§ Tasks
• 1. According to the article on Medtronic's Infuse lawsuits, what share of Infuse uses have been off-label?
• 2. In the article on Medtronic's Infuse lawsuits, rewrite everything from "But Infuse-related problems" down to "denied both allegations.", putting "speaking fees" in place of "consulting fees".

A number of legal obstacles have prevented patients alleging that Medtronic's ($MDT) Infuse bone growth product has harmed them from suing the company. But plaintiffs' attorneys believe they've found a sound argument that could allow hundreds of suits to go forward.
It could come down to a case before Judge Laurie Miller in Hennepin County District Court in Minnesota, where a decision on whether a number of lawsuits will be allowed to move forward is expected later this summer.
As the Star Tribune reports, Infuse-related lawsuits haven't moved forward in large part because of the Supreme Court. In 2008, it ruled that patients generally aren't allowed to sue manufacturers for alleged damages caused by medical devices for which the FDA has already granted premarket approval. (The concept is known as "pre-emption.") But attorneys are now arguing that the Infuse cases must go forward because many involve "off-label" uses not approved by the FDA, according to the story.
Doctors' use of devices in off-label treatments is legal. But federal law prohibits companies from promoting or advocating off-label uses. And Medtronic may be vulnerable in the case of Infuse because it has been used off-label 85% of the time, according to federal health statistics cited in the story--a number that some see as unusually high. And so the Hennepin County case, if the court rules in favor of the plaintiffs, could propel hundreds of other lawsuits across the country against Medtronic.
Medtronic issued a statement to the Star Tribune denying any wrongdoing and said any suggestion that it improperly influenced or authored previous studies on Infuse in order to minimize negative results is incorrect. The company also denies it has promoted off-label Infuse uses.
But Infuse-related problems for the company are mounting. Last month, two independent reviews of 17 trials involving over 2,000 patients concluded that the Infuse spinal implant performed no better than traditional bone grafts. Their finding also determined that Infuse carried a higher risk of side effects including cancer and sterility.
And that conclusion adds to the provocative Spine Journal report that started the controversy in 2011. The publication alleged that Medtronic paid hundreds of millions in consulting fees to study authors in exchange for focusing more on Infuse-related benefits and less on adverse events. A subsequent Senate investigation determined that Medtronic manipulated Infuse data to help propel Infuse sales. Medtronic has vehemently denied both allegations.

§ Data shown
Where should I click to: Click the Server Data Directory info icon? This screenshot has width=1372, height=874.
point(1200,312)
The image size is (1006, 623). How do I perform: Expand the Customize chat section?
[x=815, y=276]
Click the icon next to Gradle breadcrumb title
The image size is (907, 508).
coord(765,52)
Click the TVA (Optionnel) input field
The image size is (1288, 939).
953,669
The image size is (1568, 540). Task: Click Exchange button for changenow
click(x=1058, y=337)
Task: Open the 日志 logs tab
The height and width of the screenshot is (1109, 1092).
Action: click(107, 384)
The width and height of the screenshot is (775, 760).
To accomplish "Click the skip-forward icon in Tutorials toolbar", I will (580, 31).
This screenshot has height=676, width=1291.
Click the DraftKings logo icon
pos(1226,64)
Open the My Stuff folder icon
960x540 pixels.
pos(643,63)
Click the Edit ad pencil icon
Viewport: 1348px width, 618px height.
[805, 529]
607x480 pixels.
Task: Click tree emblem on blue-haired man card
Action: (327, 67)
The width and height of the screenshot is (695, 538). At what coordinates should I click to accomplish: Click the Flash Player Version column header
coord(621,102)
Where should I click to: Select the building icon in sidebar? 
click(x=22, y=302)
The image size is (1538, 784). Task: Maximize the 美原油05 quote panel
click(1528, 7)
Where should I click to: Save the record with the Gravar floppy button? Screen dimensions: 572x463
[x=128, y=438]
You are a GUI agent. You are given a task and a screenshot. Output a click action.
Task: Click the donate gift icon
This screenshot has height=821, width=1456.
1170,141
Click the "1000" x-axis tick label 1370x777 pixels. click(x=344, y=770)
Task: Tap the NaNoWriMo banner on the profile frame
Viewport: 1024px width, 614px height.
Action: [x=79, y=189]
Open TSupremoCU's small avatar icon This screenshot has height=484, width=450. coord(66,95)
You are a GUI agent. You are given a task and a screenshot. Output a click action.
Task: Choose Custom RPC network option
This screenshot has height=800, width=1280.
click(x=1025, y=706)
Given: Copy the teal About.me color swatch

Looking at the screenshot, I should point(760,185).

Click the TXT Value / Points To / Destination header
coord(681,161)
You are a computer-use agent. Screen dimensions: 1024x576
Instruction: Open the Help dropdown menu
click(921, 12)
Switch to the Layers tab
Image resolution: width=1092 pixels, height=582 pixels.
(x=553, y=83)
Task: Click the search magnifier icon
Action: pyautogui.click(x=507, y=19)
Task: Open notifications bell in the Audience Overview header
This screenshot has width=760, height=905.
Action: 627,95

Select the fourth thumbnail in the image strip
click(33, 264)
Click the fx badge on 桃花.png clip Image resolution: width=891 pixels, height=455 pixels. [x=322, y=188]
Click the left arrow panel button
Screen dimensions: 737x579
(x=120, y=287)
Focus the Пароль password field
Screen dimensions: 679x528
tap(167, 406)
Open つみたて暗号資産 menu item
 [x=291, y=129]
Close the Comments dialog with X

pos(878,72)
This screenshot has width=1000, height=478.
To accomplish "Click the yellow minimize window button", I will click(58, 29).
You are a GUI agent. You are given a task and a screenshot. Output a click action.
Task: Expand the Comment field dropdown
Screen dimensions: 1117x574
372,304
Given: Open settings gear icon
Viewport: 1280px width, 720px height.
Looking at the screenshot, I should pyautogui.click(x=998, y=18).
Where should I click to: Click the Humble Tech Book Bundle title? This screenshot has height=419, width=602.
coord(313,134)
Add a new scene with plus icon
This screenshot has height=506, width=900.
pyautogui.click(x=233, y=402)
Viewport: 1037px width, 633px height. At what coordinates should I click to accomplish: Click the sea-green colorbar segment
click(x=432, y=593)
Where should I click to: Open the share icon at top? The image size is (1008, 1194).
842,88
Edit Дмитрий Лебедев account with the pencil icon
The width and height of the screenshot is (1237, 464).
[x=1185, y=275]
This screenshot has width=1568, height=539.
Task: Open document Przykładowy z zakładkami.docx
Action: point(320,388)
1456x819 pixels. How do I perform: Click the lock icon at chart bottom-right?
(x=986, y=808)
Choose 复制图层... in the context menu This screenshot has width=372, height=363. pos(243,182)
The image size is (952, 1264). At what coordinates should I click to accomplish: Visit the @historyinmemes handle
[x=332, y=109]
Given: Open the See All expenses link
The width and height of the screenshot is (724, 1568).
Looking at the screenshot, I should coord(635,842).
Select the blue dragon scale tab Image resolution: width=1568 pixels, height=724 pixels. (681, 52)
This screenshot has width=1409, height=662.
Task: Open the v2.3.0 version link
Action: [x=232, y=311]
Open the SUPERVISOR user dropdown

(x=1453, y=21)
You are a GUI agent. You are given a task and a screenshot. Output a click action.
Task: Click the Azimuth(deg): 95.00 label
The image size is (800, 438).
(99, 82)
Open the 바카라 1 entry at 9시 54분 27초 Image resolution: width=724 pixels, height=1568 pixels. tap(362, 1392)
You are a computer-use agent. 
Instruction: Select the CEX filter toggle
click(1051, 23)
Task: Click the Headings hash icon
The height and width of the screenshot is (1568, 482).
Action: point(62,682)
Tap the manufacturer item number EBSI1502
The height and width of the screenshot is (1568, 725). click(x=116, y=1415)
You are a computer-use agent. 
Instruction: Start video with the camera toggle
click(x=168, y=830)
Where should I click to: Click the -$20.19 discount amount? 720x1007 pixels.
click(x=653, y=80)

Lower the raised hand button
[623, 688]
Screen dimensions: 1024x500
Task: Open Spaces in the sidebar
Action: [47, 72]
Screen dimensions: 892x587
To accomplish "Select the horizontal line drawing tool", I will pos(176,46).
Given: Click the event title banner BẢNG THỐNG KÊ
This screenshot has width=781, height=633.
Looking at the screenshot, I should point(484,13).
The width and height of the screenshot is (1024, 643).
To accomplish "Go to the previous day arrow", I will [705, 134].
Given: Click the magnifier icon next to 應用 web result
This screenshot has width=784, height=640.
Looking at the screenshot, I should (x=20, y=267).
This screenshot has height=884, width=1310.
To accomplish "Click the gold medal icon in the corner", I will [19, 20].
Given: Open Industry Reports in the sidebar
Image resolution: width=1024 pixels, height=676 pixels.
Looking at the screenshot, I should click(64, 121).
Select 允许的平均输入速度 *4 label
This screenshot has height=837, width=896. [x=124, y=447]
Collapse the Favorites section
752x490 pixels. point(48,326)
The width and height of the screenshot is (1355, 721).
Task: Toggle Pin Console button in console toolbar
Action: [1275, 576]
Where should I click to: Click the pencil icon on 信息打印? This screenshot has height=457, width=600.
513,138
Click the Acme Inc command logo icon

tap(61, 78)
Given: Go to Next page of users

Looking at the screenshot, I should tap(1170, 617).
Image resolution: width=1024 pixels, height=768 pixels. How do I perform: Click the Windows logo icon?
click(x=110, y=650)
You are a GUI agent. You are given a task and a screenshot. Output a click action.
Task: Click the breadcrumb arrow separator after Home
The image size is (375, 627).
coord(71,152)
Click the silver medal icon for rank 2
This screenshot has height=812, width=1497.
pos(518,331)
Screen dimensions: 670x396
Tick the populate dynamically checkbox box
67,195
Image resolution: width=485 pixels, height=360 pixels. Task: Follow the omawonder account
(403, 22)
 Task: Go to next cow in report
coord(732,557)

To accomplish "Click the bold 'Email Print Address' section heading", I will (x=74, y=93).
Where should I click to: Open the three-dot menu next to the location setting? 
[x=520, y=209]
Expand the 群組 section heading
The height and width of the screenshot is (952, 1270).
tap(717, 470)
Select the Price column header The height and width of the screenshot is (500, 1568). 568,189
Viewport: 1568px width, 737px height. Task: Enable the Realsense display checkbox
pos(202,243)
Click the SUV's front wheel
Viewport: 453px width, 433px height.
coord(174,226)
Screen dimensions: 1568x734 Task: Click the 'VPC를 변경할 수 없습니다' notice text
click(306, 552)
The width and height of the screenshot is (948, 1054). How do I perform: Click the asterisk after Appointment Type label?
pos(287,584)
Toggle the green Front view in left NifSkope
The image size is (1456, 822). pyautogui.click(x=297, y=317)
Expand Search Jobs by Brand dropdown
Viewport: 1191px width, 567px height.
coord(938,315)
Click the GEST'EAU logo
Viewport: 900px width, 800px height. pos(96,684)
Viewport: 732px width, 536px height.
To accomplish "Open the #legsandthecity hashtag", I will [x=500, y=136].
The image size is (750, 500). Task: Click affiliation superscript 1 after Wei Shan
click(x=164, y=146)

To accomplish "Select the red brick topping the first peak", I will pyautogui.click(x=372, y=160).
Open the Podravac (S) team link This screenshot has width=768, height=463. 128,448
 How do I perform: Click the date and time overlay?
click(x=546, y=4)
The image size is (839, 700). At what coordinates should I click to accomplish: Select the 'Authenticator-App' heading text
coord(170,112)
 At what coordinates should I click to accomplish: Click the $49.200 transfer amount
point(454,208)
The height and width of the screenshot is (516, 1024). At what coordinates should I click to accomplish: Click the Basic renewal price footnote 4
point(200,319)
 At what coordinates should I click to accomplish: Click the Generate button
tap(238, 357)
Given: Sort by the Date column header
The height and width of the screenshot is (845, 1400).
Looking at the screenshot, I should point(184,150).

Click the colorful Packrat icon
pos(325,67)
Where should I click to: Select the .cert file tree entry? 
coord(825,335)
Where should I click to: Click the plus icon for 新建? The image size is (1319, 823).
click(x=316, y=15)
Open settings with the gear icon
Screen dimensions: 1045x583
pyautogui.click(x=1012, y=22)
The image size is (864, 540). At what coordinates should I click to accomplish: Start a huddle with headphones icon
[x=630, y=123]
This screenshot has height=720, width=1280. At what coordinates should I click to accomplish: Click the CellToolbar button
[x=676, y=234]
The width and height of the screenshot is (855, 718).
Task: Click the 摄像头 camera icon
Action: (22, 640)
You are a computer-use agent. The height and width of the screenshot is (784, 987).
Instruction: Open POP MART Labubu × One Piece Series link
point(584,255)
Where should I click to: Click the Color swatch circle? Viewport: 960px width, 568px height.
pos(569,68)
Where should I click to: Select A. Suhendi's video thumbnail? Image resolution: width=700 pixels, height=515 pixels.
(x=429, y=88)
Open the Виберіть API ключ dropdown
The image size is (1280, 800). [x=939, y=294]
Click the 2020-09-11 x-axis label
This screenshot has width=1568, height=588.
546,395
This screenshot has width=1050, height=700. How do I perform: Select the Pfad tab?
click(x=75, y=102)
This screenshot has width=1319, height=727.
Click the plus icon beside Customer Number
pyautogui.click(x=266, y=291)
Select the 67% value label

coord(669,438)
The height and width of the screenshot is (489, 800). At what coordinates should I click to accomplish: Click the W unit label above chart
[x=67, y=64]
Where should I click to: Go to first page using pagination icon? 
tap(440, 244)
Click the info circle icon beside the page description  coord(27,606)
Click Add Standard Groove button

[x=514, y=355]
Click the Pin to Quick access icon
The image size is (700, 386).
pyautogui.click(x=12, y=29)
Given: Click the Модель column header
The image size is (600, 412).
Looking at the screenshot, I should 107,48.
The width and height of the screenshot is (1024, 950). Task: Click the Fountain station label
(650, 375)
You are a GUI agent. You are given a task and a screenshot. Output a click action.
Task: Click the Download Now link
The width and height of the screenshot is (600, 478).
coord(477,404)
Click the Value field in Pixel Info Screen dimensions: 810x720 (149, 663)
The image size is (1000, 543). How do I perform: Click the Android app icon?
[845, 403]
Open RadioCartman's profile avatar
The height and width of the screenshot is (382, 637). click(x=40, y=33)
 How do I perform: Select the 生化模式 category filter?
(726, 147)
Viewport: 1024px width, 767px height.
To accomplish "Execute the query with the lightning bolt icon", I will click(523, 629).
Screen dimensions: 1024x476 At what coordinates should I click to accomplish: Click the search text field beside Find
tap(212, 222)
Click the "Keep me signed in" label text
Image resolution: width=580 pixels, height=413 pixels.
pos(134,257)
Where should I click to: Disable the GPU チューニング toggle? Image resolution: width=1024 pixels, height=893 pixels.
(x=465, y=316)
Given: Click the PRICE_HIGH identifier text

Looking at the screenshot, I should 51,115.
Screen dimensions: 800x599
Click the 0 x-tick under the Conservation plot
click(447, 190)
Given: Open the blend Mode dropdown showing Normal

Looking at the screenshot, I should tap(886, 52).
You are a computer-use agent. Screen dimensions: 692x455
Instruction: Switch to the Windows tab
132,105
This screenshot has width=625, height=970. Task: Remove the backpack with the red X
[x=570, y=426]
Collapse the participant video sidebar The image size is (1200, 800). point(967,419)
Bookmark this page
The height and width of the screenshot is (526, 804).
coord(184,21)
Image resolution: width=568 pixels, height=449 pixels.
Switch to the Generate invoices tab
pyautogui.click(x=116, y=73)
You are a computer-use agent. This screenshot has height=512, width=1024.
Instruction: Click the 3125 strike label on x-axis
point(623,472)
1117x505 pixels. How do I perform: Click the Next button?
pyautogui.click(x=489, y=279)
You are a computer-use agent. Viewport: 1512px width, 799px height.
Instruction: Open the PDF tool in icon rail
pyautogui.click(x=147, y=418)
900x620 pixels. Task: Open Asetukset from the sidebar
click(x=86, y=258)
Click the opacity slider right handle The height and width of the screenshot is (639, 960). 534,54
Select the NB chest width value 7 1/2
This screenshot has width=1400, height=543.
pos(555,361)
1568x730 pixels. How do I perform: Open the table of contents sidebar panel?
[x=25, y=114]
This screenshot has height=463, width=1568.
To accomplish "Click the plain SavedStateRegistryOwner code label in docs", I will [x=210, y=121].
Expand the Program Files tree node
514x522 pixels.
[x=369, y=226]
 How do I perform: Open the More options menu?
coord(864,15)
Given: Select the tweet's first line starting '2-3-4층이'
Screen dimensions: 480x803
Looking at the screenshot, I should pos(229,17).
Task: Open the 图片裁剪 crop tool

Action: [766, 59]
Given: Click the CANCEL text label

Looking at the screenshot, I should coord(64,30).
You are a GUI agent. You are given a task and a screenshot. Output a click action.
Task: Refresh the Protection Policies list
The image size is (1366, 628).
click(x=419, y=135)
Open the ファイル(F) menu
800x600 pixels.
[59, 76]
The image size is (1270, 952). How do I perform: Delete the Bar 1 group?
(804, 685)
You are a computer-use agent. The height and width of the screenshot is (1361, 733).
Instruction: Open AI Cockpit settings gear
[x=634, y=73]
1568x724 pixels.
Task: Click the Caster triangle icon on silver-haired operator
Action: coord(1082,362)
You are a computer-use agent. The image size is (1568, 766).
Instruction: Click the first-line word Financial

§ Solutions for each task
• 1. 85% of the time

• 2.
But Infuse-related problems for the company are mounting. Last month, two independent reviews of 17 trials involving over 2,000 patients concluded that the Infuse spinal implant performed no better than traditional bone grafts. Their finding also determined that Infuse carried a higher risk of side effects including cancer and sterility.
And that conclusion adds to the provocative Spine Journal report that started the controversy in 2011. The publication alleged that Medtronic paid hundreds of millions in speaking fees to study authors in exchange for focusing more on Infuse-related benefits and less on adverse events. A subsequent Senate investigation determined that Medtronic manipulated Infuse data to help propel Infuse sales. Medtronic has vehemently denied both allegations.